Destacam-se aqui dois caminhos para esta trajetória: adentrar os espaços e métodos dados enquanto “oficiais” e/ou explorar as margens. Na primeira opção, as normas, os espaços educacionais e expositivos convencionais são explorados a partir de suas lógicas internas para fins outros. Neste caso, a finalidade é que histórias subestimadas ou renegadas sejam integradas aos sistemas os quais, por tantos séculos, dedicaram-se somente ao resguardo e restauração de arquivos de setores específicos da sociedade (as elites políticas e religiosas, por exemplo). Na segunda alternativa, aqueles que se encontram na posição marginalizada exploram a mesma condição na idealização de seus arquivos, tensionando suas estruturas e materialidades. Websites, xerox, oralidades, recortes, instalações, performances, dentre outros, compõem alguns dos caminhos potenciais. Em suma, busca-se experimentar com o arquivo, ou ainda, nas palavras da pesquisadora e arquiteta Gabi Pires, hackeá-lo. 

Esse estado de constante estranhamento que é o apagamento histórico nos coloca em postura atenta, de quem vê esperança luminosa nas caixas encardidas e empoeiradas do fundo da última prateleira. Quem sabe estaremos lá, preservados pelo esquecimento… Mas, e se não? Resta-nos, portanto, criar nossos arquivos, contar nossas histórias e ser ponte para aqueles que possuem o mesmo desejo. 

Que a insatisfação nos sirva de combustível. 

1. “El presente parece llevar la peor tajada en la sucesión de la temporalidad: antes estábamos muy dominados por el pasado, hoy estamos muy exigidos por el futuro. El presente queda estrangulado entre el pasado y el futuro. El presente es de una volatilidad extrema”. (GONZALO, 2007).

2. No original: “Hope is a muscle”. BJÖRK. Atopos. One Little Indian Records: 2022. Disponível em: <https://www.youtube.com/watch?v=9FD2mUonh5s>.

3. “(…) memory is a tool with which to make connections, but it can be swamped in nostalgia. At what point does dependence on the past preclude transition into an independent view of the present and future?”. (LIPPARD, 1990, p. 101 e 102).

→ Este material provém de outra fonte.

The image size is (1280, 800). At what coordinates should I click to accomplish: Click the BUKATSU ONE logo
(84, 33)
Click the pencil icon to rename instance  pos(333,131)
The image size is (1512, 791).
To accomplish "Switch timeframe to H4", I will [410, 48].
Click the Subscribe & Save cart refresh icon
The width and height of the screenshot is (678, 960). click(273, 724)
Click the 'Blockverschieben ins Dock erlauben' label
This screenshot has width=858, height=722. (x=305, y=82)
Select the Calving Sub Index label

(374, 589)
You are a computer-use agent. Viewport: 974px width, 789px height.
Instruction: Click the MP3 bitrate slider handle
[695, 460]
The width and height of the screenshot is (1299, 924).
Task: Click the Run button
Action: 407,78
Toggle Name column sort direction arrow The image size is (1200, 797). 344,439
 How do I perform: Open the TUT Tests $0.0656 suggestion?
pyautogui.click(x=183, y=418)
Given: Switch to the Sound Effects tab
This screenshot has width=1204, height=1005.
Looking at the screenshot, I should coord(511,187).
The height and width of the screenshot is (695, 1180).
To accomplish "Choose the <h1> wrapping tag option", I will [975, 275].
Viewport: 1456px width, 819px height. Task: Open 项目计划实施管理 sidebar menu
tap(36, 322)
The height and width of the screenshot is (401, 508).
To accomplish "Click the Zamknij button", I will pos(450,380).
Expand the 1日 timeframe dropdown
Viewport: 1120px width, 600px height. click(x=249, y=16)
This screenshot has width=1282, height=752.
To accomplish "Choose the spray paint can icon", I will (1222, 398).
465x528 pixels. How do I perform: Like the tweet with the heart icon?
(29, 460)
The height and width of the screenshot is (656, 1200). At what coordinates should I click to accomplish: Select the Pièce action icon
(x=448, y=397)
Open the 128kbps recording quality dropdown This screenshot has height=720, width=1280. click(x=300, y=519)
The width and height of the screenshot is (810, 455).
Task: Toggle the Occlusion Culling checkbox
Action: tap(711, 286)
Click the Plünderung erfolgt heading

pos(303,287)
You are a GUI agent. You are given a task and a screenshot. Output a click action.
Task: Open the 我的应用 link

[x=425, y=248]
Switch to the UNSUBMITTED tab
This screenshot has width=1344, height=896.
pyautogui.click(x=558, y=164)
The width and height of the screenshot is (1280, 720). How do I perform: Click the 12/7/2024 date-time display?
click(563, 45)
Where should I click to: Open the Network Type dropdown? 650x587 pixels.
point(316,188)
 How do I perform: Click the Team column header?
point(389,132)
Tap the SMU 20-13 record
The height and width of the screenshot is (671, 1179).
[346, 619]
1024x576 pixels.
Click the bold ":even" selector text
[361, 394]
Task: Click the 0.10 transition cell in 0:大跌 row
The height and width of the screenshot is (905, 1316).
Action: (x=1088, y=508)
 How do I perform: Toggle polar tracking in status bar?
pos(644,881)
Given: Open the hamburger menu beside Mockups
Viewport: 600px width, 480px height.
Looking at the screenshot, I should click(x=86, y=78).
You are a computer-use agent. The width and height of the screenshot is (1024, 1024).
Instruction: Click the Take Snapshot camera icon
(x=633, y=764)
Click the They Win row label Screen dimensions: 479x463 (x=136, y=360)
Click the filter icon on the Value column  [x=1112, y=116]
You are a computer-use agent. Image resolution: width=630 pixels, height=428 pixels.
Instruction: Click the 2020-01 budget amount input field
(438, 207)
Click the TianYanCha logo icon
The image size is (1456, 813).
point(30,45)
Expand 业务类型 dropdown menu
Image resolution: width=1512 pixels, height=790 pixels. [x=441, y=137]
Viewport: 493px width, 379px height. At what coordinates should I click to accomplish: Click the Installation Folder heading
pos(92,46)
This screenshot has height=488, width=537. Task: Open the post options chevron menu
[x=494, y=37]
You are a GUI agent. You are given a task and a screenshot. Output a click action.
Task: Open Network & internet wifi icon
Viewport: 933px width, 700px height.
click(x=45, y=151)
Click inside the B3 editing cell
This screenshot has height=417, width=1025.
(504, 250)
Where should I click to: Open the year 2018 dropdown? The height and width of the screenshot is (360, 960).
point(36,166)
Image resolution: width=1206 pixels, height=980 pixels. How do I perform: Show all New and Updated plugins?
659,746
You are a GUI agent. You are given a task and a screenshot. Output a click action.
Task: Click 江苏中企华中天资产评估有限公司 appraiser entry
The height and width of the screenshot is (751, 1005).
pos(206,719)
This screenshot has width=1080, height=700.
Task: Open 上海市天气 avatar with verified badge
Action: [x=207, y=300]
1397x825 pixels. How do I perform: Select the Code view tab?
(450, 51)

4- Os métodos padronizados de arquivamento podem realizar esta organização, mas não se exclui aqui a relevância de métodos alternativos ou do contato com arquivos corrompidos, incompreensíveis ou maculados.

5- “Those in the dominant groups devalue stories for different reasons; inundated by texts, perceiving themselves as part of ‘history’, they are confident that their stories will be told for them, and they are less likely to understand the crucial significance of personal/communal memory”. (LIPPARD, 1990, p. 101 e 102).

Referências

GONZALO, Sánchez Gómez. “Memoria, imagen y duelo: conversaciones entre una artista y un historiador.” Análisis político (Bogotá, Colombia), no. 60 (May-August, 2007): 60- 90.

LIPPARD, Lucy R. “Mixing”. In: Mixed Blessings. New Art in a Multicultural America. New York: Pantheon Books, 1990, p. 151-197.